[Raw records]
§ §
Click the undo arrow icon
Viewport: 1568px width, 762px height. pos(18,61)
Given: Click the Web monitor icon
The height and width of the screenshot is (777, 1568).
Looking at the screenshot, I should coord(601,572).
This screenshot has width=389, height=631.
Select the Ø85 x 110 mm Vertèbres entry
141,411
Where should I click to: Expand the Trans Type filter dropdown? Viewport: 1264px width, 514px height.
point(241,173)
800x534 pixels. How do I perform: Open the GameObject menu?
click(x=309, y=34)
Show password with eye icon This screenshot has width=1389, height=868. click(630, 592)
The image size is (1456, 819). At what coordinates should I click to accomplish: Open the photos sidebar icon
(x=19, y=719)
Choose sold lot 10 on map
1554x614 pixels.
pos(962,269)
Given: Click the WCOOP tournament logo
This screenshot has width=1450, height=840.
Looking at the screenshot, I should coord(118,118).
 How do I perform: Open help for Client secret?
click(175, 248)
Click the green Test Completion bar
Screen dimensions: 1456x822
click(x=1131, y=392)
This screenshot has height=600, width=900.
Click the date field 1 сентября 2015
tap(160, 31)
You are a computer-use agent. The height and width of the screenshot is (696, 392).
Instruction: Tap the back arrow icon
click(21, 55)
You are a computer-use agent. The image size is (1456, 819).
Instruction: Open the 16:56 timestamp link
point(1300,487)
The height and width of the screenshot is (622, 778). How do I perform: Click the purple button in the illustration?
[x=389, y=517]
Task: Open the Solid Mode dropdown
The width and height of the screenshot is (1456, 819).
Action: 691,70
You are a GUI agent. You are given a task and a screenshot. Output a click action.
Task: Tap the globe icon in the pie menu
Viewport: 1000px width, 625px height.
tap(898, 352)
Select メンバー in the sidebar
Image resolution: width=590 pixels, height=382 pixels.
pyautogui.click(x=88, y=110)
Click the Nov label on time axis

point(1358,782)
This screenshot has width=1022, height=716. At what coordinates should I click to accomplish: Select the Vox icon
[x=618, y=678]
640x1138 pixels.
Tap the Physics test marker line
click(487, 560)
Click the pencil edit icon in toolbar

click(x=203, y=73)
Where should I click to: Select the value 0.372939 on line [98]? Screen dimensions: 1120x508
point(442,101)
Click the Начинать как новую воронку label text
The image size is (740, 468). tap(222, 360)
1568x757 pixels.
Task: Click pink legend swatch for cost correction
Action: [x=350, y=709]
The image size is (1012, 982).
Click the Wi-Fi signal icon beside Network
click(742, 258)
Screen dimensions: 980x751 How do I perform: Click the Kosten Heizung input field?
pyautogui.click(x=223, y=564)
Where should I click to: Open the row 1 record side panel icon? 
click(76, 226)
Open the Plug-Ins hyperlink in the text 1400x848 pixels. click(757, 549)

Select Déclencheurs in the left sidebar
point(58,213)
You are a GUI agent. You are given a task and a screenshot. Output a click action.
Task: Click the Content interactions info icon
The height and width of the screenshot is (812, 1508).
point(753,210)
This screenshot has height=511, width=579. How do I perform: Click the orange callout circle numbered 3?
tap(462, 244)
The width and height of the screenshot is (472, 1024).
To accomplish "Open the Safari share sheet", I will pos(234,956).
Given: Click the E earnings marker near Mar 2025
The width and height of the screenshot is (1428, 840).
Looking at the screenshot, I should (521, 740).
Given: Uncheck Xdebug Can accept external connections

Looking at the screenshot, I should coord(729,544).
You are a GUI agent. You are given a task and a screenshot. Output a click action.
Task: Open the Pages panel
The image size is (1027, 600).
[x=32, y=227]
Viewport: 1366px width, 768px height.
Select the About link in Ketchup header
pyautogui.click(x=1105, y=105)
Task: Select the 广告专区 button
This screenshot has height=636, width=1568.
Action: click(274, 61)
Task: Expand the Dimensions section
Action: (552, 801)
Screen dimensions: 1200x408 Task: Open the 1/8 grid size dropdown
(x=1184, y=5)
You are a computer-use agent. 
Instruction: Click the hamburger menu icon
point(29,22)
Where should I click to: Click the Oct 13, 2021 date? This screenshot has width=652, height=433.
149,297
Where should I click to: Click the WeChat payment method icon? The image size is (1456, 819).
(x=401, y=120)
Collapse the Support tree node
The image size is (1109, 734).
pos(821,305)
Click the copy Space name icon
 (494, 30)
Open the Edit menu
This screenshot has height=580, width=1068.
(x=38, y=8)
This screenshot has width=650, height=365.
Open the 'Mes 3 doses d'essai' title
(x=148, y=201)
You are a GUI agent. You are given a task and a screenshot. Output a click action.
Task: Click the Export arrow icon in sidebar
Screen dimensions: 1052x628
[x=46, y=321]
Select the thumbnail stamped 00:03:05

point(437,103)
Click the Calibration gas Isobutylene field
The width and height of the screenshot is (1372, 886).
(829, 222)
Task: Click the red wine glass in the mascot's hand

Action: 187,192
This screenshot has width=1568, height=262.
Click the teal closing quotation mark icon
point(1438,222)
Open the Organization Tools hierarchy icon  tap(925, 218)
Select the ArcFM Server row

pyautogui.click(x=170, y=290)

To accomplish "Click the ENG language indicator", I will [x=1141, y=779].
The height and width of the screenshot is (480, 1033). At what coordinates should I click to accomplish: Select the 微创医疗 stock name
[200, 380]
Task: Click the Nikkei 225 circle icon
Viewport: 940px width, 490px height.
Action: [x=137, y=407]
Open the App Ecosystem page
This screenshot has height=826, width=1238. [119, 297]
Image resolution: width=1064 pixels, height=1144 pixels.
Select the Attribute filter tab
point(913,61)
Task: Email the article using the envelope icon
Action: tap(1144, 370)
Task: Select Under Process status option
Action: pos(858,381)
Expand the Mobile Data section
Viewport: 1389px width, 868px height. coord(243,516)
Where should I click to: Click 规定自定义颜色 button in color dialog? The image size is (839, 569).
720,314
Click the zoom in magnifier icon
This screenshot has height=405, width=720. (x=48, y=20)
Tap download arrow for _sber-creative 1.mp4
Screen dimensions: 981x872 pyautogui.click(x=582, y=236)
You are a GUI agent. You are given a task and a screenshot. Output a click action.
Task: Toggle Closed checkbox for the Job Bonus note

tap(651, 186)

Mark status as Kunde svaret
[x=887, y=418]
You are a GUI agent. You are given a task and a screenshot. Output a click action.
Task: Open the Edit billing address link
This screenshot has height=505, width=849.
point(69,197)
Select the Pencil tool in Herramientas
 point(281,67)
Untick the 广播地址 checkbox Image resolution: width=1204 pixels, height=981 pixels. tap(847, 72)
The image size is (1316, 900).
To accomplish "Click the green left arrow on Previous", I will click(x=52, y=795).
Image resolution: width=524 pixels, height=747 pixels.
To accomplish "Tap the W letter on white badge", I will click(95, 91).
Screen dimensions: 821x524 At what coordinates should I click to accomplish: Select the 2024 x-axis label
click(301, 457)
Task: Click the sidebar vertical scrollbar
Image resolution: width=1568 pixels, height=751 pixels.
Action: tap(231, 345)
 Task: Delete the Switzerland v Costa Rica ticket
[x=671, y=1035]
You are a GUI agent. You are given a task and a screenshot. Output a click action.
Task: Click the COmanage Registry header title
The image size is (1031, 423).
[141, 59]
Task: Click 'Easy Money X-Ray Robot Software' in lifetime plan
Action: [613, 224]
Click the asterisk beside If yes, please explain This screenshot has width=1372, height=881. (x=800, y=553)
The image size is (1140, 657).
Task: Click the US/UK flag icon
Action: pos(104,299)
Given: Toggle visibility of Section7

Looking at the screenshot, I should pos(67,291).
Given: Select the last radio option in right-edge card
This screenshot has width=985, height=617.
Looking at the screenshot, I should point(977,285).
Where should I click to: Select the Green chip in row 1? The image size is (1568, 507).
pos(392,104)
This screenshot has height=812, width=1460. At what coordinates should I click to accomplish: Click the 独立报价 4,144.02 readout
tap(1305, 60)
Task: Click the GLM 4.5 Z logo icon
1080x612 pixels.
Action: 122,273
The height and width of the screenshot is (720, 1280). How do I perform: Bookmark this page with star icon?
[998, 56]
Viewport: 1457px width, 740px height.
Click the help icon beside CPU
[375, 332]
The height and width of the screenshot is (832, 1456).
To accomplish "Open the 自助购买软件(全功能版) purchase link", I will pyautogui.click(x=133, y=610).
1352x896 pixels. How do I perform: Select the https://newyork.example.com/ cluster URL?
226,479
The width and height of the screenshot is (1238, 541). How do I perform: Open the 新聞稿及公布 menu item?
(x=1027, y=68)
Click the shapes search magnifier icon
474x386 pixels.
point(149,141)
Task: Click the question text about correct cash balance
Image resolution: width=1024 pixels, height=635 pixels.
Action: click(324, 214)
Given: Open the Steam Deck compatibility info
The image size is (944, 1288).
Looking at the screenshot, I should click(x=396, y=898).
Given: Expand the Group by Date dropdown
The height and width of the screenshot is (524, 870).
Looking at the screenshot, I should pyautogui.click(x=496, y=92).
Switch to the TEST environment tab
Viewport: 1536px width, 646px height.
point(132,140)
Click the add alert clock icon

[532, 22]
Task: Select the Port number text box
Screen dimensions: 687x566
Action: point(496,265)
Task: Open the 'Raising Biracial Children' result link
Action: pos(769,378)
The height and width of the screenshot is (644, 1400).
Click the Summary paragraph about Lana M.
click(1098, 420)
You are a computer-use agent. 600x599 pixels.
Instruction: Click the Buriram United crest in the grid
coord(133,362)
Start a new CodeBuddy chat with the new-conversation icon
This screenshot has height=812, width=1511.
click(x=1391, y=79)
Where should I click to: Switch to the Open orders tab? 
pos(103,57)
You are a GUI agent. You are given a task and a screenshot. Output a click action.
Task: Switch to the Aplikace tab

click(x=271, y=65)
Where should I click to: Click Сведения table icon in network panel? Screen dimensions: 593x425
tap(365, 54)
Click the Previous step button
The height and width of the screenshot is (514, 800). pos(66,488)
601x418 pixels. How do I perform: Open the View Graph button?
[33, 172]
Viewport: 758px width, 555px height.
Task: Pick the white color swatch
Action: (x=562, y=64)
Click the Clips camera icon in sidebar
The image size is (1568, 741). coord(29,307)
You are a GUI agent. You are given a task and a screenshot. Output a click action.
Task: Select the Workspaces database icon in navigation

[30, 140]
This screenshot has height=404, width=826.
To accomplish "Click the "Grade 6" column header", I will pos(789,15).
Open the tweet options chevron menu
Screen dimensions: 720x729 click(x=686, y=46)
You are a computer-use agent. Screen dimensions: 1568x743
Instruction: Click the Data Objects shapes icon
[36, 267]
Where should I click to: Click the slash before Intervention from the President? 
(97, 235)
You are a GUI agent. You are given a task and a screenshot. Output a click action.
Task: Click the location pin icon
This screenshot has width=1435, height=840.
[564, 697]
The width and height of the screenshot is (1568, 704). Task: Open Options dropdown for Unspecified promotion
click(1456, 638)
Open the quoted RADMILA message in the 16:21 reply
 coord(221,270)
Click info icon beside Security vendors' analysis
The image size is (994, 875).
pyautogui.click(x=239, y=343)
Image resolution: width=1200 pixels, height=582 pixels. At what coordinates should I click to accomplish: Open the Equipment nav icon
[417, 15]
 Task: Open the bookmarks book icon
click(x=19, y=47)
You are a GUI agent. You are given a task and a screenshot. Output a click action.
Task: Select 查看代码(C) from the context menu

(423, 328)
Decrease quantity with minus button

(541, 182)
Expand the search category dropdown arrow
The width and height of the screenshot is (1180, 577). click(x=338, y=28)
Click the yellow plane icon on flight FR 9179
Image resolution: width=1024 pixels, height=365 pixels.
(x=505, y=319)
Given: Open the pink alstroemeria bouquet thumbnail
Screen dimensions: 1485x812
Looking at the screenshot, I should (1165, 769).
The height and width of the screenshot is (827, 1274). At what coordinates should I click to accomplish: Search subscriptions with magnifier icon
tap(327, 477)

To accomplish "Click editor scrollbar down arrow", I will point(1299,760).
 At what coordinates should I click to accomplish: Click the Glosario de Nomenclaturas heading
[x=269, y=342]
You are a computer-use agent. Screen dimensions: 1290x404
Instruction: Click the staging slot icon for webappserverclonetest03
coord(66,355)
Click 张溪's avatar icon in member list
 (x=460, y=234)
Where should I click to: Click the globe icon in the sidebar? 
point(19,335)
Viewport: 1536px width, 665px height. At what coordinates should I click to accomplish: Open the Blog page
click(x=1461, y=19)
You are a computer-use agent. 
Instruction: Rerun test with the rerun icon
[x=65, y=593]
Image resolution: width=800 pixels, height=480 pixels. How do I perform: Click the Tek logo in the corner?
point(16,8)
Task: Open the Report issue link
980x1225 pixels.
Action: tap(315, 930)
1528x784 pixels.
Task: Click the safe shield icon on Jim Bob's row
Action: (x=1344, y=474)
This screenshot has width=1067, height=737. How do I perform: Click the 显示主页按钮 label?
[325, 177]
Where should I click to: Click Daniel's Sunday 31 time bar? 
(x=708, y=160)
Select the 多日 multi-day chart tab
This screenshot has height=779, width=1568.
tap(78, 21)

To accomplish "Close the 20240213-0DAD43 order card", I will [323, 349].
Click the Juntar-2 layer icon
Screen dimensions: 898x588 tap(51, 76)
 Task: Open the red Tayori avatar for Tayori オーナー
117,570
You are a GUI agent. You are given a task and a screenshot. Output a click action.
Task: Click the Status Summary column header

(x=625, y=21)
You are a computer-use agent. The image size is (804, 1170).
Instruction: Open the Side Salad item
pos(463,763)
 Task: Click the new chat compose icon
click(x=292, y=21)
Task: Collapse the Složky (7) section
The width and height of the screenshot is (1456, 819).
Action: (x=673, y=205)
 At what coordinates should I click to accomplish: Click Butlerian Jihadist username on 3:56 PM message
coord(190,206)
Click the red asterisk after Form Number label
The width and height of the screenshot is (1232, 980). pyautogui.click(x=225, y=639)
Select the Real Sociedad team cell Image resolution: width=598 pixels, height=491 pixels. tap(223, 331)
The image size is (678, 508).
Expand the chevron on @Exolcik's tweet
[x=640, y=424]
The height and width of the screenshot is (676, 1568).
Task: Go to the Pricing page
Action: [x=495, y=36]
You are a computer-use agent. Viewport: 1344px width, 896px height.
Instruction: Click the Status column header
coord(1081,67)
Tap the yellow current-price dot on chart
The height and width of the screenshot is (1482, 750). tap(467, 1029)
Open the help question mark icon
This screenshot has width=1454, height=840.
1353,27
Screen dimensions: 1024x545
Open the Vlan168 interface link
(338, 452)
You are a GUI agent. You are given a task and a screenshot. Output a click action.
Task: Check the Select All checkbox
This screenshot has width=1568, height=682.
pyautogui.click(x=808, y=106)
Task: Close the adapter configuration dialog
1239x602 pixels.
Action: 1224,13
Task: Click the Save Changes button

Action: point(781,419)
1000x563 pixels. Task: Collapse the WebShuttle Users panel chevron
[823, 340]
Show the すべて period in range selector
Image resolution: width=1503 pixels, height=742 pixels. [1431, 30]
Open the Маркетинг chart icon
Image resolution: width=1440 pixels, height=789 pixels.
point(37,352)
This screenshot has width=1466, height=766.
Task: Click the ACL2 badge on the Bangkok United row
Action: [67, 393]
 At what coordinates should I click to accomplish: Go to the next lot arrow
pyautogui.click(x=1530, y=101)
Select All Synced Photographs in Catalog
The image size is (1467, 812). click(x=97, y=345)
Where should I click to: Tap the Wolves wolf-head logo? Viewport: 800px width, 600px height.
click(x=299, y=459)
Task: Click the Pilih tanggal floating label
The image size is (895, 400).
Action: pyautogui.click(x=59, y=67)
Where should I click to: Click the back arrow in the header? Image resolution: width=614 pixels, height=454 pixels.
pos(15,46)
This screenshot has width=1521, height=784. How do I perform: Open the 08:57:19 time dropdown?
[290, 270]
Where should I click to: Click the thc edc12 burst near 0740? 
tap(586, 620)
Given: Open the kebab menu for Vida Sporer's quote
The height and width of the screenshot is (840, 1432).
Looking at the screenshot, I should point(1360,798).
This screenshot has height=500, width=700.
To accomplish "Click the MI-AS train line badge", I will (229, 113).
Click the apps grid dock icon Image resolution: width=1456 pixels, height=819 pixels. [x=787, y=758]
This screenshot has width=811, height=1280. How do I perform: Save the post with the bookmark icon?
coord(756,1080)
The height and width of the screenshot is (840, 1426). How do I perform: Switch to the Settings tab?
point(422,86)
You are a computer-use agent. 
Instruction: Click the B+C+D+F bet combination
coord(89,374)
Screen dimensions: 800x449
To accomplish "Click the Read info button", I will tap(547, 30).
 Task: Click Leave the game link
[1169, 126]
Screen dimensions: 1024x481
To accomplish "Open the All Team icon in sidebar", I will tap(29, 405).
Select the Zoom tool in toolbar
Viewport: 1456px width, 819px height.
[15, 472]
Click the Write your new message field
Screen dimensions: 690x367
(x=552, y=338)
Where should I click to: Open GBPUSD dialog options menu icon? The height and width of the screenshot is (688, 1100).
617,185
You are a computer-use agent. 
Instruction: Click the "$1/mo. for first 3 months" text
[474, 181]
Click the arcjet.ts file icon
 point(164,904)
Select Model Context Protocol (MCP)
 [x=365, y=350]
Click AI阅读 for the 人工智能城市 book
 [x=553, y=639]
§ §
▸ Aim of the exercise
Reproduce the data lines verbatim, beginning with the line that contains "Click 张溪's avatar icon in member list" and ending with the line that contains "point(16,8)", including both.

▸ Expected answer
Click 张溪's avatar icon in member list
 (x=460, y=234)
Where should I click to: Click the globe icon in the sidebar? 
point(19,335)
Viewport: 1536px width, 665px height. At what coordinates should I click to accomplish: Open the Blog page
click(x=1461, y=19)
You are a computer-use agent. 
Instruction: Rerun test with the rerun icon
[x=65, y=593]
Image resolution: width=800 pixels, height=480 pixels. How do I perform: Click the Tek logo in the corner?
point(16,8)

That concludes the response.